HAY UNA MENTIRA QUE ME HA CONVENCIDO PARA SIEMPRE Y ES QUE ESCRIBIR SIRVE DE ALGO

Ardidos

A veces me cuesta estar conectada a mí misma y a los chopos. Cuando pierdo esa conexión me empiezo a convertir en un teatro triste y gaseante. Mi sensación interna es una carrera de relebos de mirlos espeluznados de hojalata y ruina. Y me acuchillan las flores el fondo del sonido. Me pasa mucho con Yoseba. Algo en mí se hace visceral de una taberna. Algo en mí deja de existirme. Con Ab. no me ocurría. Con Ab. mis palabras eran mis palabras. Mi alma se sentía libre y contenta. La desrrealización es algo que tiene que ver con el extremo existencialista, con mis viajes por la rechingada subida al hachís, con mi psicosis, con mi anti-yo, con la loba esteparia, con la dualidad de la escritura, con el virus del ser. Con un núcleo metafísico y retorcido. Con el verbo del pozo. Con los títeres de sangre y de aullidos. Mi desrrealización se hace una avalancha cuando me da la náusea de las luces. Pero el resto del tiempo también está en parte en mí. Poder vivir con el alma al timón, sería la forma de curarme verdaderamente de mis chingos y neuras y habitar siempre la felicidad y la creación, la libertad, lo salvaje, las musas.

Ahora necesito las mareas de los chopos y el activismo del monte y de la reciprocridad de la naturaleza. Me he sentido a punto de arder. Con patadas de fuego en mi interior. Con una tensión de granada de mano. Con angustia.
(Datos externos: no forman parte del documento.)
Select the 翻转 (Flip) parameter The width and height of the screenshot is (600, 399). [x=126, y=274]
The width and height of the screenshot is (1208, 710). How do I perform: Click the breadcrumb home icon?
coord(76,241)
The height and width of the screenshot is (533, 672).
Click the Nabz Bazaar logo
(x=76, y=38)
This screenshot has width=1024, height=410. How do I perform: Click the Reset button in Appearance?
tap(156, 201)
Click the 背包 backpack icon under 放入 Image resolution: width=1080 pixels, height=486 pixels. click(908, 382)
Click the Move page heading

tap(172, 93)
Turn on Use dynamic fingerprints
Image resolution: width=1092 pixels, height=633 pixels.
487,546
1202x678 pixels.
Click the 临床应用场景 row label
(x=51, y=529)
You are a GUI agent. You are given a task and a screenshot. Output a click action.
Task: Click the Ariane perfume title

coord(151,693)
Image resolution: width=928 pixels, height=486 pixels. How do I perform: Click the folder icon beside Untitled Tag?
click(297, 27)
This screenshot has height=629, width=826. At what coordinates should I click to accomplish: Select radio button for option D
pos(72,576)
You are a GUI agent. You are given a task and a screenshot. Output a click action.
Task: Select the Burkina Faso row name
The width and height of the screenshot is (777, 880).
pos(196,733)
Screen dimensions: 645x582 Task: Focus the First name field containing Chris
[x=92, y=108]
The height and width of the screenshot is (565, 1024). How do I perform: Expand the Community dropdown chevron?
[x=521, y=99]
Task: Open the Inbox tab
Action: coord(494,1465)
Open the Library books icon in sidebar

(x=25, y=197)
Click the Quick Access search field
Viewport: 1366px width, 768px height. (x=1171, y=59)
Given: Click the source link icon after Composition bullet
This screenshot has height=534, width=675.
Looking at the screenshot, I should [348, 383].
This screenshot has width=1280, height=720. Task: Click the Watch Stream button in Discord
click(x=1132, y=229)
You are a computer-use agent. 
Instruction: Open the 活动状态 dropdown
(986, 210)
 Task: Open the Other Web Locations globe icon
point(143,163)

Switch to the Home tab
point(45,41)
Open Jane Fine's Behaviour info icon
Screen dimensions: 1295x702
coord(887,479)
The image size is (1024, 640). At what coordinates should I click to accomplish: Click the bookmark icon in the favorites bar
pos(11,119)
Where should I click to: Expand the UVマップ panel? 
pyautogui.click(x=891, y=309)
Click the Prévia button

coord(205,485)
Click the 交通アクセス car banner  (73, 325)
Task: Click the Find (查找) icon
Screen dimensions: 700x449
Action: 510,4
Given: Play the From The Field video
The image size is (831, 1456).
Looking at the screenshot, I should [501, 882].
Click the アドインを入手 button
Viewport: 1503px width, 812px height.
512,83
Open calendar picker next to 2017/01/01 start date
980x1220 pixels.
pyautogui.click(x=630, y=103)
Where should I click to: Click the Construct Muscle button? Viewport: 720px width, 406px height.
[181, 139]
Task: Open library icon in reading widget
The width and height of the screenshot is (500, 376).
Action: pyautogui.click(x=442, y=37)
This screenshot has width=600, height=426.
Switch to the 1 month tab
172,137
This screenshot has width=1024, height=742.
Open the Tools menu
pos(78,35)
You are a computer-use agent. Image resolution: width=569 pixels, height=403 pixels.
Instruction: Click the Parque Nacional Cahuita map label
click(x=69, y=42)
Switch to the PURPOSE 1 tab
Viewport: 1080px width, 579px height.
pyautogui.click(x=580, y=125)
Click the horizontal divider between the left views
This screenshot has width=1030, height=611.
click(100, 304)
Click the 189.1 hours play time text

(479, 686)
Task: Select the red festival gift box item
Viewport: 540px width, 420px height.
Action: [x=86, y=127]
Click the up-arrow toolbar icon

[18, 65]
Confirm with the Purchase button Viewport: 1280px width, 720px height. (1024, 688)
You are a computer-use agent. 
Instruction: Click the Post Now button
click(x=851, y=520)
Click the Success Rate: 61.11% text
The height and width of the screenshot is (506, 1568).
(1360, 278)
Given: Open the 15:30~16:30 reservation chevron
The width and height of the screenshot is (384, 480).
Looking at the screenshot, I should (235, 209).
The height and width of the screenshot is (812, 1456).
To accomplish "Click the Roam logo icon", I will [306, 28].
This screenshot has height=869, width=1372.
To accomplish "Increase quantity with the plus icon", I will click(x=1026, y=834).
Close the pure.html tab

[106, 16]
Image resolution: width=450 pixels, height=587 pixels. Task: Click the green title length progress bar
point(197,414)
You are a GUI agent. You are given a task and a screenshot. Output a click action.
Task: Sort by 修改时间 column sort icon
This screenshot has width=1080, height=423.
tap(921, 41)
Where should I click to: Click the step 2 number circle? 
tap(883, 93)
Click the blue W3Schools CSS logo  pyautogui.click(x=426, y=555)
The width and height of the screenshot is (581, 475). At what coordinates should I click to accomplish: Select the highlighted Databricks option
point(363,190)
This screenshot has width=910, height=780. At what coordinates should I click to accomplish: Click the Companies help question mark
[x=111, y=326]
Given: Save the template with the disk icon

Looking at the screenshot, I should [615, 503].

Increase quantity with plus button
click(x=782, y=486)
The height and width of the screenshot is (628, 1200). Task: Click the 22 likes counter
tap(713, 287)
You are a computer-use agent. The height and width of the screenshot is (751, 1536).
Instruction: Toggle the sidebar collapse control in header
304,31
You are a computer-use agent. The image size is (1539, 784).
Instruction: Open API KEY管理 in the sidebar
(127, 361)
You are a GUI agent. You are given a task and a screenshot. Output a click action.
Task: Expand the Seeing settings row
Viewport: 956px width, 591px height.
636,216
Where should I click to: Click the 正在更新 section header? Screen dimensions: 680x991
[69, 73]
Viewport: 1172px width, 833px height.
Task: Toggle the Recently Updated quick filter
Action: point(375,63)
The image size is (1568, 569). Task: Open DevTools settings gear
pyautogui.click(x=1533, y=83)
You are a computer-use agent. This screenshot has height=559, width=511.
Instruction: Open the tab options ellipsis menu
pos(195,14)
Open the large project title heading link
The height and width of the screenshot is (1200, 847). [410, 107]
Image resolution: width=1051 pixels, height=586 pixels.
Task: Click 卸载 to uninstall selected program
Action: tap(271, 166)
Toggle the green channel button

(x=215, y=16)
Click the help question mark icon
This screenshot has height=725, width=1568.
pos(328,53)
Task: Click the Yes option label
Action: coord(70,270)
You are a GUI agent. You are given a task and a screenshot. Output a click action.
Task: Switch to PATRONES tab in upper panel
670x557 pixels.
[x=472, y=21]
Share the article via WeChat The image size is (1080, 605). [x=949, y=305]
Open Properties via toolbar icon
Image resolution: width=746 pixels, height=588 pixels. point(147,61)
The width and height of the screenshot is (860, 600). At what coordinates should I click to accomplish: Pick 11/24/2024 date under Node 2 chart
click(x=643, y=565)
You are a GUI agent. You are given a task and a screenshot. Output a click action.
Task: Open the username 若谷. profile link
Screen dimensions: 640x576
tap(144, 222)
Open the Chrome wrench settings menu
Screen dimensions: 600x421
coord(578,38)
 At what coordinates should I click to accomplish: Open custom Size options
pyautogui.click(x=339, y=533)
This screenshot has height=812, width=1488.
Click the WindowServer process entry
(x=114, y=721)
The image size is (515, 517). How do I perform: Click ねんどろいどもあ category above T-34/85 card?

Abrir la ventana, es afirmarlo todo y fluir. Tirar esa pared del agarrar de la pistola. Ser y estar exasperadamente con el instante y salir de los bucles de la tensión del no-ser. Por eso tengo que entregarme al acto, bañarme en el río, cantar, correr. Entrar en la música. Coserme esas brechas del significado con el poema. Habitar el presente. Amar. Confiar en el horizonte.